Welcome to an exciting year-long project here at The Nerdy. 1980 was an exciting year for films giving us a lot of films that would go on to be beloved favorites and cult classics. It was also the start to a major shift in cultural and societal norms, and some of those still reverberate to this day.
We’re going to pick and choose which movies we hit, but right now the list stands at nearly three dozen.
Yes, we’re insane, but 1980 was that great of a year for film.
The articles will come out – in most cases – on the same day the films hit theaters in 1980 so that it is their true 40th anniversaries. All films are also watched again for the purposes of these reviews and are not being done from memory. In some cases, it truly will be the first time we’ve seen them.
This time around it’s Aug. 8, 1980, and we’re off to see Xanadu!
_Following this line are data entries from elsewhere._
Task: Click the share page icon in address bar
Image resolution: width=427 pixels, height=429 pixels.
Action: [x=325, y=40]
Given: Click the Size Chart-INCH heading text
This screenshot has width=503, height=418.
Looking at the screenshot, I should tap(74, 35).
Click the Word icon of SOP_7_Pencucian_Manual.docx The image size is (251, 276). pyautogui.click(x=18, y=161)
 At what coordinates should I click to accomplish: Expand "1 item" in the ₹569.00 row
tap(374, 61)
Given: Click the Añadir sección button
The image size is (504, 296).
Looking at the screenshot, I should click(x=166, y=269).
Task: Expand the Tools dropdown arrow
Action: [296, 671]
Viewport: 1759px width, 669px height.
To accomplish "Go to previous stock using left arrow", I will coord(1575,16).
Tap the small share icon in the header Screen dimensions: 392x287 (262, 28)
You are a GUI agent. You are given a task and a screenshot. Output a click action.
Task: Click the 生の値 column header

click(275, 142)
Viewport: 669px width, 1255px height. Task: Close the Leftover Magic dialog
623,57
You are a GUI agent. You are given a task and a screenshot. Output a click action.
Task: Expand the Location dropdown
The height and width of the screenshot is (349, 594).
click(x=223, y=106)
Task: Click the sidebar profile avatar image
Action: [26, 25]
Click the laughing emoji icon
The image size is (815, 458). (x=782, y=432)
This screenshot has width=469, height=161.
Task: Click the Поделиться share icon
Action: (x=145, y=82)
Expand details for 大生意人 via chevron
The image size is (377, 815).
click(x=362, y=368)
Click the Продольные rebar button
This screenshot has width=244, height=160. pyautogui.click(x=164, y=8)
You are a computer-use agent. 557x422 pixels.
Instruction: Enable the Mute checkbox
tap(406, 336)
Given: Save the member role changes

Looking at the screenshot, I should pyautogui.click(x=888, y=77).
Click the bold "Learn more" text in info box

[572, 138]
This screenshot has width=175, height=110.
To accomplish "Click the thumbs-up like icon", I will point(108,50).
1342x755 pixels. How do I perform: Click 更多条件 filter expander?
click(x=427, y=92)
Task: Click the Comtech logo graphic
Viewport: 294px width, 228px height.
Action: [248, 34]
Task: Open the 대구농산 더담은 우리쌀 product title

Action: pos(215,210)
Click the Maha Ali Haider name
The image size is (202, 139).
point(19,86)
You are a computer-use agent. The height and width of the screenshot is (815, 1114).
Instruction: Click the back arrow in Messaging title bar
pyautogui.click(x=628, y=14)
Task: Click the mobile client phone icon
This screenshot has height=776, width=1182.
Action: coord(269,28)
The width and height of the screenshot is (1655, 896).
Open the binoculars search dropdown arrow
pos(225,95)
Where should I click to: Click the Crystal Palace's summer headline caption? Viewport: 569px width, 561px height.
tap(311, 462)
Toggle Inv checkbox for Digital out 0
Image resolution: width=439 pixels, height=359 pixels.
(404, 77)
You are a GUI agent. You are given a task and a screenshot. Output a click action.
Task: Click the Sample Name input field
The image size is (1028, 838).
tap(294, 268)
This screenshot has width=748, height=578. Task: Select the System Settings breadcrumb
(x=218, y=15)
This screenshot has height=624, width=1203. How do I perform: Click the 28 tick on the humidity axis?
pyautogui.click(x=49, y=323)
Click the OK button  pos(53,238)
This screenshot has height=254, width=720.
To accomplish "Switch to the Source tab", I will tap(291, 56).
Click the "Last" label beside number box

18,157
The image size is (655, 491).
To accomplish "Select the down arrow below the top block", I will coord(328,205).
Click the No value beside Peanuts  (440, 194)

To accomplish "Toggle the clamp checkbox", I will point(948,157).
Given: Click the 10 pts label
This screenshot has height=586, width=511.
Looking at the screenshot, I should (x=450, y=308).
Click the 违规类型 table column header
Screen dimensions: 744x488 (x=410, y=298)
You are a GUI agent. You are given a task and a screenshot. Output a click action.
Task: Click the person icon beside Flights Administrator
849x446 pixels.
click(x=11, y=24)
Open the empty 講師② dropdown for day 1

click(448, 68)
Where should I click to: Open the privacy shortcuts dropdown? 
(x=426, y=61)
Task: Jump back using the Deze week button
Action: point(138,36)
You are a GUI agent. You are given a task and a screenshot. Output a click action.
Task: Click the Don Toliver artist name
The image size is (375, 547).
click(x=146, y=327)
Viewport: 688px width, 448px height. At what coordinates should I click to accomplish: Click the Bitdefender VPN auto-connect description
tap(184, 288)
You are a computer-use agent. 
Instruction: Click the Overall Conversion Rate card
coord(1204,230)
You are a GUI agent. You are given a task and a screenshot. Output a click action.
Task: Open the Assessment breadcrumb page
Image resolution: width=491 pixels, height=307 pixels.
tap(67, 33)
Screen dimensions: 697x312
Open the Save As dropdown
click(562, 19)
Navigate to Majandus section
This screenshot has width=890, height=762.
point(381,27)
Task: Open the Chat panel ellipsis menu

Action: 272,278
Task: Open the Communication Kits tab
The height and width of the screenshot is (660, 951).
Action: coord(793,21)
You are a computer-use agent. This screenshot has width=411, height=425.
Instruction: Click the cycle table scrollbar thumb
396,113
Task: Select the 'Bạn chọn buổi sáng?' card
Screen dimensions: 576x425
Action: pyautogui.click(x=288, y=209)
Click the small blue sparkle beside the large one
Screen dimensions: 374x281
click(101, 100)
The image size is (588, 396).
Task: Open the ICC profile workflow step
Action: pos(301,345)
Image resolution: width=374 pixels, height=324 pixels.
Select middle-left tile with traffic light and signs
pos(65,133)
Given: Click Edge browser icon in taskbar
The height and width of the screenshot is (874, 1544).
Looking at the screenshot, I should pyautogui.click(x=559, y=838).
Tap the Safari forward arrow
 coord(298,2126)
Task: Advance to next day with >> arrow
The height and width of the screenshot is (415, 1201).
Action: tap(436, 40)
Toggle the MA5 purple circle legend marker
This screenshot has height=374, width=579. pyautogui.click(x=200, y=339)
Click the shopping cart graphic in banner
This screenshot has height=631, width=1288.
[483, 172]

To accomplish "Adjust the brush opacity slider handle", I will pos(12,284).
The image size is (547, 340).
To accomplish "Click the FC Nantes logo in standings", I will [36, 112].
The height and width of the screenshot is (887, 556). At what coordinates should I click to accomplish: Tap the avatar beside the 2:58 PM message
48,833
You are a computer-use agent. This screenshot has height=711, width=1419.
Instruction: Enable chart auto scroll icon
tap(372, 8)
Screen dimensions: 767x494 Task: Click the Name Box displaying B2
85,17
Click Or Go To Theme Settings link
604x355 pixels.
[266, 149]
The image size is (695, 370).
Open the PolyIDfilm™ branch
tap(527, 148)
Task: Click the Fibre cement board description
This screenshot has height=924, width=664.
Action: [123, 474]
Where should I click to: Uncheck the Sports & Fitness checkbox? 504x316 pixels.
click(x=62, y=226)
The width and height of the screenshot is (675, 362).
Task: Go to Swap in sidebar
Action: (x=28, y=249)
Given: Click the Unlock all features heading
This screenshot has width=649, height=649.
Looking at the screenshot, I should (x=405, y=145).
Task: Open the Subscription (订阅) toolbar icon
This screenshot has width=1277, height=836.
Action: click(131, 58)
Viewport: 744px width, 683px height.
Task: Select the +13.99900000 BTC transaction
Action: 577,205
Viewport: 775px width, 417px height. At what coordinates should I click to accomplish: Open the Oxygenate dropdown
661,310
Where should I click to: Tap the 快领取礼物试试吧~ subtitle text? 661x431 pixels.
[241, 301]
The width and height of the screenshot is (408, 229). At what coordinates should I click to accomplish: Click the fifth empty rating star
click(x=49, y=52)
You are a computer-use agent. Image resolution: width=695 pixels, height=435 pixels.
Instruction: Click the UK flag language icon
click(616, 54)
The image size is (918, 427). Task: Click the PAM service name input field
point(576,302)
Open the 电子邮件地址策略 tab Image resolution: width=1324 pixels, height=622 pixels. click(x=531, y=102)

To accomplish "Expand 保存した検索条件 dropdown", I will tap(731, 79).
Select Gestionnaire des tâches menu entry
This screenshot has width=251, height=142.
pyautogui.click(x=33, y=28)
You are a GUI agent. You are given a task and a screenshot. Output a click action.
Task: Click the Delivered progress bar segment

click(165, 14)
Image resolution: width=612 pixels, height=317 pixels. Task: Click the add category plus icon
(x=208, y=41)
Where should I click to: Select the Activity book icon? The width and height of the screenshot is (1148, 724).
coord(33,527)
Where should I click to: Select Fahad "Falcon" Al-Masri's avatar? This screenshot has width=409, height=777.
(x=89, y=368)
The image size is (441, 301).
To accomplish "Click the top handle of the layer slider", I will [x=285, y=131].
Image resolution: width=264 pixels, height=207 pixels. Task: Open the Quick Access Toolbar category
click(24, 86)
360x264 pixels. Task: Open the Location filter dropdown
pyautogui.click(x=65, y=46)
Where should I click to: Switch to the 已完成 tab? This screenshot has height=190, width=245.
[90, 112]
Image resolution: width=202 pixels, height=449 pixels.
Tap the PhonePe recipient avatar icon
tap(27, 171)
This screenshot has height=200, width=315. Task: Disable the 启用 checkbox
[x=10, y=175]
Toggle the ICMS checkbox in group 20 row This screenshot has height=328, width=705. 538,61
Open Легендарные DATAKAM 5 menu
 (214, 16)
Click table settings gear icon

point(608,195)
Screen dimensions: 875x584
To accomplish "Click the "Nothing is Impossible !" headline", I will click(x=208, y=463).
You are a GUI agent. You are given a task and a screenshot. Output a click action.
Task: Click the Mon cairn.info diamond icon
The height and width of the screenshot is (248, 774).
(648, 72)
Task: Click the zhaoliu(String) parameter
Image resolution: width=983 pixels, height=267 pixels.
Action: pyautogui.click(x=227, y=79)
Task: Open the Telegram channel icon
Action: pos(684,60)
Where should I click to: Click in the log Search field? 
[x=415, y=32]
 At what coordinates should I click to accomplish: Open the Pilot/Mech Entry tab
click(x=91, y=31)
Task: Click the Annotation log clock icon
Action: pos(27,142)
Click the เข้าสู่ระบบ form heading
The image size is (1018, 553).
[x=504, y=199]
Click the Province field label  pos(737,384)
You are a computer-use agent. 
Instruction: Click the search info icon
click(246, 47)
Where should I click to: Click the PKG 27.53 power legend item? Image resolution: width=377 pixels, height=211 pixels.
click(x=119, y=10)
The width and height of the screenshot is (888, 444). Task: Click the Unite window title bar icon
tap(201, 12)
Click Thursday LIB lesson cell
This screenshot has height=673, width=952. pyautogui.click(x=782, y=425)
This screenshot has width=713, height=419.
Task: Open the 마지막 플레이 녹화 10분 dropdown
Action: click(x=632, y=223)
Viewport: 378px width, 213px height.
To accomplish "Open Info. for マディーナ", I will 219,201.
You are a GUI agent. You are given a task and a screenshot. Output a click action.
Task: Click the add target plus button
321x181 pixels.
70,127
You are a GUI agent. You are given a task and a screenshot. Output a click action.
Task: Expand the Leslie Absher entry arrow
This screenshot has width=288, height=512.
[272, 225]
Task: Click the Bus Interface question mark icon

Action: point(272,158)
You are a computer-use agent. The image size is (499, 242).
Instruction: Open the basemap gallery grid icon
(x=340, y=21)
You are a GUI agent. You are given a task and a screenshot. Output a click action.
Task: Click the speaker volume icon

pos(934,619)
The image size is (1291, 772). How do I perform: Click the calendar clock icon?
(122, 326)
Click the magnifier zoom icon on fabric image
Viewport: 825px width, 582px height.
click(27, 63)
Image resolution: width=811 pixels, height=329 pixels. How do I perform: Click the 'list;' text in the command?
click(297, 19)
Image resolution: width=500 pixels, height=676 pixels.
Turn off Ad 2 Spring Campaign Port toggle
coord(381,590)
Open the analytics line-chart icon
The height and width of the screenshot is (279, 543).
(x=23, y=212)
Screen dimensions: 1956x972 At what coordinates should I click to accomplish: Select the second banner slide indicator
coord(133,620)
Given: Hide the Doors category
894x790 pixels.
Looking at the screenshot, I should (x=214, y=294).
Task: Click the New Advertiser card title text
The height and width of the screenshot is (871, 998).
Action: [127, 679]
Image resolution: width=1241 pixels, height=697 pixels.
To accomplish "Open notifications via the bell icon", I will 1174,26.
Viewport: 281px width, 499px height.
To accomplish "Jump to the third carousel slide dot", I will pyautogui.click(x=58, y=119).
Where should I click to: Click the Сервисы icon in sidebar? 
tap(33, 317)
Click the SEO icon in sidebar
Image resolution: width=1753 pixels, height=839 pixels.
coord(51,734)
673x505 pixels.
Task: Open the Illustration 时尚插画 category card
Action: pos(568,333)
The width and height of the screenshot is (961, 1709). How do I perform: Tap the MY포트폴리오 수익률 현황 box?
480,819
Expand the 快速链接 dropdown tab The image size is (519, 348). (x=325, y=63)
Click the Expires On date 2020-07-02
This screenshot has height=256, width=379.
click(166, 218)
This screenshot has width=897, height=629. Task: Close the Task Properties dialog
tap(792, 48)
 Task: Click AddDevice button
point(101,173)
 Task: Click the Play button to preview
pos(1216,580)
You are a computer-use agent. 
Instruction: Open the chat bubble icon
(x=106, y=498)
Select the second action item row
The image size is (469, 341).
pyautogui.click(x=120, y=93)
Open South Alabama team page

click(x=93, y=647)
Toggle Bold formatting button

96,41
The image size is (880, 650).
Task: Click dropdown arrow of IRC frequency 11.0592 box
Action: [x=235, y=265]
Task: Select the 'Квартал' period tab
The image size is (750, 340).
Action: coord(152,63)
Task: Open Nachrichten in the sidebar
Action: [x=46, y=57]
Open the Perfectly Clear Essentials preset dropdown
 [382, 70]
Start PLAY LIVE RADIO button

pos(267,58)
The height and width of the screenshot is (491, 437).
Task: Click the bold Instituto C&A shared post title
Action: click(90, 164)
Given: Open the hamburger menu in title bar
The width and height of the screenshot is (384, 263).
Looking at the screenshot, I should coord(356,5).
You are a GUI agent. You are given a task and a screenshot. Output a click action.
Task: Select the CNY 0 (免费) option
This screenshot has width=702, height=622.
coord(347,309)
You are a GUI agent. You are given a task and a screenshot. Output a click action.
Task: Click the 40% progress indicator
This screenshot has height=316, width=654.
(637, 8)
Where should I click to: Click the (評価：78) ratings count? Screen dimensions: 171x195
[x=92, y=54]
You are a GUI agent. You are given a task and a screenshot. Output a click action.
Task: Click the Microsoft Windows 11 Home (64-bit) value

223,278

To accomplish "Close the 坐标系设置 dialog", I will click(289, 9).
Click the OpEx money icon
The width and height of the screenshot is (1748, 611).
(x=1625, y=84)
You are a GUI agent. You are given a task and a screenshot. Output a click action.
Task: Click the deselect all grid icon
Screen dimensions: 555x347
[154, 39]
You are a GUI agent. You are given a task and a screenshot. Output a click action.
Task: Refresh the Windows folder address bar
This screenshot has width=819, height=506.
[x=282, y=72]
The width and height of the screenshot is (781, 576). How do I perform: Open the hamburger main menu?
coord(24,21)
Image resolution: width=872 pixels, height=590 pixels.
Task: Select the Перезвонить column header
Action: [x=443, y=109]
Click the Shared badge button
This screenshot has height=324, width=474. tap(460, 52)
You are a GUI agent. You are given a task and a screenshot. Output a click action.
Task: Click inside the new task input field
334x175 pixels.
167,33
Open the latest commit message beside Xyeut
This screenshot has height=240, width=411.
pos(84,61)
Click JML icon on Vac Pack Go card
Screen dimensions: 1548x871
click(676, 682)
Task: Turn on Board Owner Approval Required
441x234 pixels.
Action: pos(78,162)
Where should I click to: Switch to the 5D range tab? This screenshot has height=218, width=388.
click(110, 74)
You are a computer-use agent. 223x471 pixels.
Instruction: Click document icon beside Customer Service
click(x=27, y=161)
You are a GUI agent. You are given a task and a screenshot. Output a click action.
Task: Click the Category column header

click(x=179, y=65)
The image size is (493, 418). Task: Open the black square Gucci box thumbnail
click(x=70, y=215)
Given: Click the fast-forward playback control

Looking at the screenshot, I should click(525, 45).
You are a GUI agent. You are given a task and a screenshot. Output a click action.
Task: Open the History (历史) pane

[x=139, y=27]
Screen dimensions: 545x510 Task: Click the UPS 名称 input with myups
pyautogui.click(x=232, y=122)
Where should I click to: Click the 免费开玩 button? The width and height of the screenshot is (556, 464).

Quick side note: Since we launched this series this year, we’ve discovered that Vintage Video Podcast is doing the exact same project with two differences: First, it’s audio (naturally), and second, they are doing every major film. We’ve listened to a couple of episodes and it’s fun checking off their thoughts against my own. Check them out over at Vintage Video Podcast.
As I was experiencing Xanadu – I don’t feel you watch this movie, you experience it – I kept wondering about a huge missed opportunity. Early in the film we see the nine Muses of Greek mythology spring to life out of a mural. And I kept thinking, “Why didn’t they have Sonny Malone (Michael Beck) be the painter of this since he’s an artist in this story?”
It seems at one point in the filming that was actually the plan, and that plot point was brought back for the Broadway musical. This also, however, explains nearly every problem with this film where everything feels half-baked. It seems the script was being written as they filmed and no one was quite sure where it was going.
What we end up with is something that feels like a bunch of music videos strapped together with a threadbare plot that doesn’t know where it’s going or how it’s getting there.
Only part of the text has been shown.